We focus on the relationship between changes in care and health over shorter periods in SHARE given the long breaks between some waves due to missing information, but recognise that longer-term associations may be different We do not have information on quality of care, which is likely to be related to SES and well-being. Similarly, we do not have information on the frequency of care received in terms of hours, which would be helpful in determining individuals’ care needs to better account for selection. Finally, we focus on two measures of well-being widely used in studies of the effects of formal and informal care: quality of life and depressive symptoms (i.e. CASP-19 and EURO-D) (Coe et al. 2021). However, as a recent review shows, these measures only capture one of several dimensions of well-being; namely, subjective psychological well-being. Receipt of care may impact other dimensions of well-being such as social (i.e. social interactions and connections to others), physical (i.e. experiences of pain or discomfort) or spiritual well-being (i.e. connection to something greater than oneself) (Linton et al. 2016). In addition, we use the composite scores of both indicators to capture well-being rather than separately investigating each of the domains or items. While using composite measures is likely to increase their reliability as it is based on multiple rather than single indictors, nonetheless this may mask differences between individual indicators and detail on specific dimensions may be lost (Kara et al. 2022). Nevertheless, our study provides a first investigation of SES differences in the association between care onset and well-being for disabled older adults. Our review of the existing literature shows that the onset of informal and formal care may influence well-being through a variety of psychological and practical mechanisms. Future research will benefit from data collection on psychological aspects of care need and care use, including social integration, relationships with caregivers, and perceived quality of care.

Disclosure statement

No potential conflict of interest was reported by the author(s).
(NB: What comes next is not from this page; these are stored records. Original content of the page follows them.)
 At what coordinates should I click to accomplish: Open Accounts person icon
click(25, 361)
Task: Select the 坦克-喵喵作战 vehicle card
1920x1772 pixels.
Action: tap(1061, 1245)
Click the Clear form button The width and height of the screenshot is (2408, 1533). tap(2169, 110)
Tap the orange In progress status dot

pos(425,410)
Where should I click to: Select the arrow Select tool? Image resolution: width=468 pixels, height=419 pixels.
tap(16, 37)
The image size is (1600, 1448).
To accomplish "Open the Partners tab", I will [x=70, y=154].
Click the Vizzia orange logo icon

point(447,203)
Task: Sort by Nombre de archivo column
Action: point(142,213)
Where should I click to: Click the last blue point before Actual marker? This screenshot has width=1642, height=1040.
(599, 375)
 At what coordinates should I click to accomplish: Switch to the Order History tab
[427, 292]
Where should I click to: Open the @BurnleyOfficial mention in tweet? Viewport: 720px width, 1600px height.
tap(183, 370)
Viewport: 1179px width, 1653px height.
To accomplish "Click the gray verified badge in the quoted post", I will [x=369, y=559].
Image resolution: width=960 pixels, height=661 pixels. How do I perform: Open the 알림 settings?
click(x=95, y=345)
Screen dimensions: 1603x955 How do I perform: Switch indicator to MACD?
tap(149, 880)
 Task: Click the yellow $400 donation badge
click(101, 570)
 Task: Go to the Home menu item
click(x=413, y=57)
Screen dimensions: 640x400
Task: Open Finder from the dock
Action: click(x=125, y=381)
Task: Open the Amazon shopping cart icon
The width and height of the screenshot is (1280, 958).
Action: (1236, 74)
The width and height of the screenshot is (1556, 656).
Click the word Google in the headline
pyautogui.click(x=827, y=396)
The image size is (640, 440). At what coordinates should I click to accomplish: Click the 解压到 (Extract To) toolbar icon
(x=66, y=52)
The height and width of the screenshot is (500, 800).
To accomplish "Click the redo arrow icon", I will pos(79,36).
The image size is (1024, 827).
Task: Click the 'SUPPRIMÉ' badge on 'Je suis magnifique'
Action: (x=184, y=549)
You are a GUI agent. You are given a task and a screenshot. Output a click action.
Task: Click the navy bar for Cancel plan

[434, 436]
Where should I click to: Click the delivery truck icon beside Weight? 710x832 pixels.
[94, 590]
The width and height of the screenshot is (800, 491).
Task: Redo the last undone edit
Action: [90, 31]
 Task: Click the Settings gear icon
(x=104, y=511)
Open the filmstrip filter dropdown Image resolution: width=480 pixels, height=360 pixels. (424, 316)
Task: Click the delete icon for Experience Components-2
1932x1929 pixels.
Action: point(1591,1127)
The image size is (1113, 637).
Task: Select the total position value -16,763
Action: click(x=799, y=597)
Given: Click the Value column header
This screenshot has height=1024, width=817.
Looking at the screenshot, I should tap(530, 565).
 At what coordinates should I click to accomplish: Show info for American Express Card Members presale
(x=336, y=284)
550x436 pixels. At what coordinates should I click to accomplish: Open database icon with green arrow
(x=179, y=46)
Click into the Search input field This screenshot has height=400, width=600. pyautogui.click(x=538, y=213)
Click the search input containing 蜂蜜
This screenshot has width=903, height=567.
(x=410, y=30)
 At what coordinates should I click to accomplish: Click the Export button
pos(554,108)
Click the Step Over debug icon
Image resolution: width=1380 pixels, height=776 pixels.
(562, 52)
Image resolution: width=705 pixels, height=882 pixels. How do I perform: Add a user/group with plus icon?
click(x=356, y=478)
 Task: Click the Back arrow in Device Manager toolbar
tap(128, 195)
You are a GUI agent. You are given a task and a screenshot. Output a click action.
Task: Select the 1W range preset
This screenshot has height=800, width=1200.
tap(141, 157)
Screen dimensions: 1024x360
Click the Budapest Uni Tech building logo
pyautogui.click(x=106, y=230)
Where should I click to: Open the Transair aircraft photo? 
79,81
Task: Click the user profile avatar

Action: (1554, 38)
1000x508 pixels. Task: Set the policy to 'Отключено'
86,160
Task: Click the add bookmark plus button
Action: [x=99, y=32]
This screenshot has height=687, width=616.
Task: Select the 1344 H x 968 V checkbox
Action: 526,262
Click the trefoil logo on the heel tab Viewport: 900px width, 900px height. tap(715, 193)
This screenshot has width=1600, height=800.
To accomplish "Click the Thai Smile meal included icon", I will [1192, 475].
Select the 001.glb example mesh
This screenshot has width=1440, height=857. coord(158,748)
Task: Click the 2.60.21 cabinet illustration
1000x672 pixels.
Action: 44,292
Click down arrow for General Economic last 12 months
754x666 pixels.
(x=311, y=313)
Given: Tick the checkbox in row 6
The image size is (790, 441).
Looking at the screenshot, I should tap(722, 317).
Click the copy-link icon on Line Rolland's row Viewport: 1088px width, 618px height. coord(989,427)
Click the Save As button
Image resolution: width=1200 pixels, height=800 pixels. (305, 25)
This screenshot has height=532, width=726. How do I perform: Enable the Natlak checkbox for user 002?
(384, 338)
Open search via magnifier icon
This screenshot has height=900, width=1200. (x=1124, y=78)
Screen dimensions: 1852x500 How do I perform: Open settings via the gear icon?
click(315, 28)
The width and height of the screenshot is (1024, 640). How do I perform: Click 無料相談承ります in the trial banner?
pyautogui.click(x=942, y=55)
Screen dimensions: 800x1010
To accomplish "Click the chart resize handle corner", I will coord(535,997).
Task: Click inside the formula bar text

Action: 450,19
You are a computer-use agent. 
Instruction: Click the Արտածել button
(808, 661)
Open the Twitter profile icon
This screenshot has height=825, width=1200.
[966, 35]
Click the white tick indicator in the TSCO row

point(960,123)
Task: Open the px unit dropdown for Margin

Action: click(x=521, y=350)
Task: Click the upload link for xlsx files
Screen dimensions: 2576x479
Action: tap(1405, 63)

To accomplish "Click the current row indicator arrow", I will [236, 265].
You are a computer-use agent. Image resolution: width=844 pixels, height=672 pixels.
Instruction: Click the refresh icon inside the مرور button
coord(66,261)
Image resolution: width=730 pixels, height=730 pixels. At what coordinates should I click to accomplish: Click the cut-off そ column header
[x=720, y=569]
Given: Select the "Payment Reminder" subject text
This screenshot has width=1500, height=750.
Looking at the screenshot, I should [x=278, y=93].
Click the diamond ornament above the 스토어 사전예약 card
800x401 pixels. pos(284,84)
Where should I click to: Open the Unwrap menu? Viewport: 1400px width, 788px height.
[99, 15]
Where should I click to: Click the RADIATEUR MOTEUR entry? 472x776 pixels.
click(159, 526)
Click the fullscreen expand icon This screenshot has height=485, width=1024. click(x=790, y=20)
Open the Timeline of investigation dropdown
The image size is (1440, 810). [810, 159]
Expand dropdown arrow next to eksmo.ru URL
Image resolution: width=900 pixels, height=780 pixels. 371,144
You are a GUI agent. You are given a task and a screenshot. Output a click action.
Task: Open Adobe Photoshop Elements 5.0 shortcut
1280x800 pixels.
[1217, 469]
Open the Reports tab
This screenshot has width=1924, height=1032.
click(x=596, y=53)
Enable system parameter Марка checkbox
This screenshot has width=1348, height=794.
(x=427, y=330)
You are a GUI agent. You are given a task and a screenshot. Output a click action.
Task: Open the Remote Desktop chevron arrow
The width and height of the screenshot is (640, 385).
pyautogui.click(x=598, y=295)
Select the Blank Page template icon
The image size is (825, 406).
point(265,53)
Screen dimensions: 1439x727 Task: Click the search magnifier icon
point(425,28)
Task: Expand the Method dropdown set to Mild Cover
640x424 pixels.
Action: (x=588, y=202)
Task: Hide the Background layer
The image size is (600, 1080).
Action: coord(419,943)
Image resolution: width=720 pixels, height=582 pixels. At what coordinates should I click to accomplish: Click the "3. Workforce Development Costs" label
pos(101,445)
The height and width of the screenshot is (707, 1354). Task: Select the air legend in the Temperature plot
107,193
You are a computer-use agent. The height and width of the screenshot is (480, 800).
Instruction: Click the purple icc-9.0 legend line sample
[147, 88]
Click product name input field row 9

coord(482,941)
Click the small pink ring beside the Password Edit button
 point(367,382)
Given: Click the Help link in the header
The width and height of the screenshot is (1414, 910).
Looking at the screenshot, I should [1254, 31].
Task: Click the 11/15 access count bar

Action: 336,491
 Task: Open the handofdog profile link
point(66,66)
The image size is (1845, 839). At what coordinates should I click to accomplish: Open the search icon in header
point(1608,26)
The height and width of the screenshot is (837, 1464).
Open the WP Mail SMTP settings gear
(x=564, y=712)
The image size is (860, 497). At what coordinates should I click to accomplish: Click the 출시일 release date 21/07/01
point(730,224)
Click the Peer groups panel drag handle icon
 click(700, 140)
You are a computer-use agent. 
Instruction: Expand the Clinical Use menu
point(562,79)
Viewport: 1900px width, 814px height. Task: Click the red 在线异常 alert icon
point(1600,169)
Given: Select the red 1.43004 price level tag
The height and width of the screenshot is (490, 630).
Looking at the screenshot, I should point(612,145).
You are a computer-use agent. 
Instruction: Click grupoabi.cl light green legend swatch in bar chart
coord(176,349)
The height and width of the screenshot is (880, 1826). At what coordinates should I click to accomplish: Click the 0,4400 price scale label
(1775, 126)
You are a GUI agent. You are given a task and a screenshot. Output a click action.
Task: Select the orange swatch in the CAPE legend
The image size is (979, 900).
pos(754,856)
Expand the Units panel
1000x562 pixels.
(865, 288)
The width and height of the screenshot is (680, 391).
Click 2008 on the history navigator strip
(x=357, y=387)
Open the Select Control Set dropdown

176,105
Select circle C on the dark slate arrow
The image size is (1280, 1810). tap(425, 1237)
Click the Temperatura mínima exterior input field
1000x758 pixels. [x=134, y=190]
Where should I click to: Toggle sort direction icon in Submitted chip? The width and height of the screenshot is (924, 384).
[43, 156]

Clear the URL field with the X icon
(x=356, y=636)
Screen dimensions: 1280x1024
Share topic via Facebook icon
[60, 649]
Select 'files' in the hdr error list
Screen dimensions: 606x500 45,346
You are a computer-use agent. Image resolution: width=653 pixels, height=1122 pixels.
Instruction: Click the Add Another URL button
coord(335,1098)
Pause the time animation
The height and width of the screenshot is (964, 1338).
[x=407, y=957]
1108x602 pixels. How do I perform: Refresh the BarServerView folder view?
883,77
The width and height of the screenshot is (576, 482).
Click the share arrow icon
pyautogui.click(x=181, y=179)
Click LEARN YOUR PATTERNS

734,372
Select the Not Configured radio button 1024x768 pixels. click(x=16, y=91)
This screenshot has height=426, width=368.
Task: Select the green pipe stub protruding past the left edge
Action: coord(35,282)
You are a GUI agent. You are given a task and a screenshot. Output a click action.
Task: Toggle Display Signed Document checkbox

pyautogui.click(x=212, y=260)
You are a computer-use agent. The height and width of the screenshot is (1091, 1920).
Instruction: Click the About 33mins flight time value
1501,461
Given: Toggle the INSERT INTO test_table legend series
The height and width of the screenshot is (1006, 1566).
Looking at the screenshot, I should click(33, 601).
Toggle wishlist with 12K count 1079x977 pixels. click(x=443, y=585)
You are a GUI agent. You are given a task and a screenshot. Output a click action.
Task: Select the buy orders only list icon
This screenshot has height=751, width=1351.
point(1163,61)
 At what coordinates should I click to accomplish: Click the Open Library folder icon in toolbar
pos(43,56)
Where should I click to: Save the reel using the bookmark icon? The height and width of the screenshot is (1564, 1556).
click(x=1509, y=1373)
Data availability statement

This study uses data from the SHARE survey, available upon registration at https://share-eric.eu/. The full replication code for this article can be downloaded from https://ginevrafloridi.com/#/research.

Additional information

Funding

This work was supported by the Economic and Social Research Council (ESRC) (grant number: ES/S01523X/1).

Notes

1 In wave 5, the question on informal care provided by someone living outside the respondent’s household is only asked to the ‘family respondent’, the first person in a couple to start the main interview. The question asks family respondents about care or help received by themselves or their partner. We only attribute informal care receipt to a respondent if both of the following conditions are satisfied: (i) either the respondent or their partner report care or help receipt from outside the household and ii) the respondent has at least one limitation with IADLs or ADLs.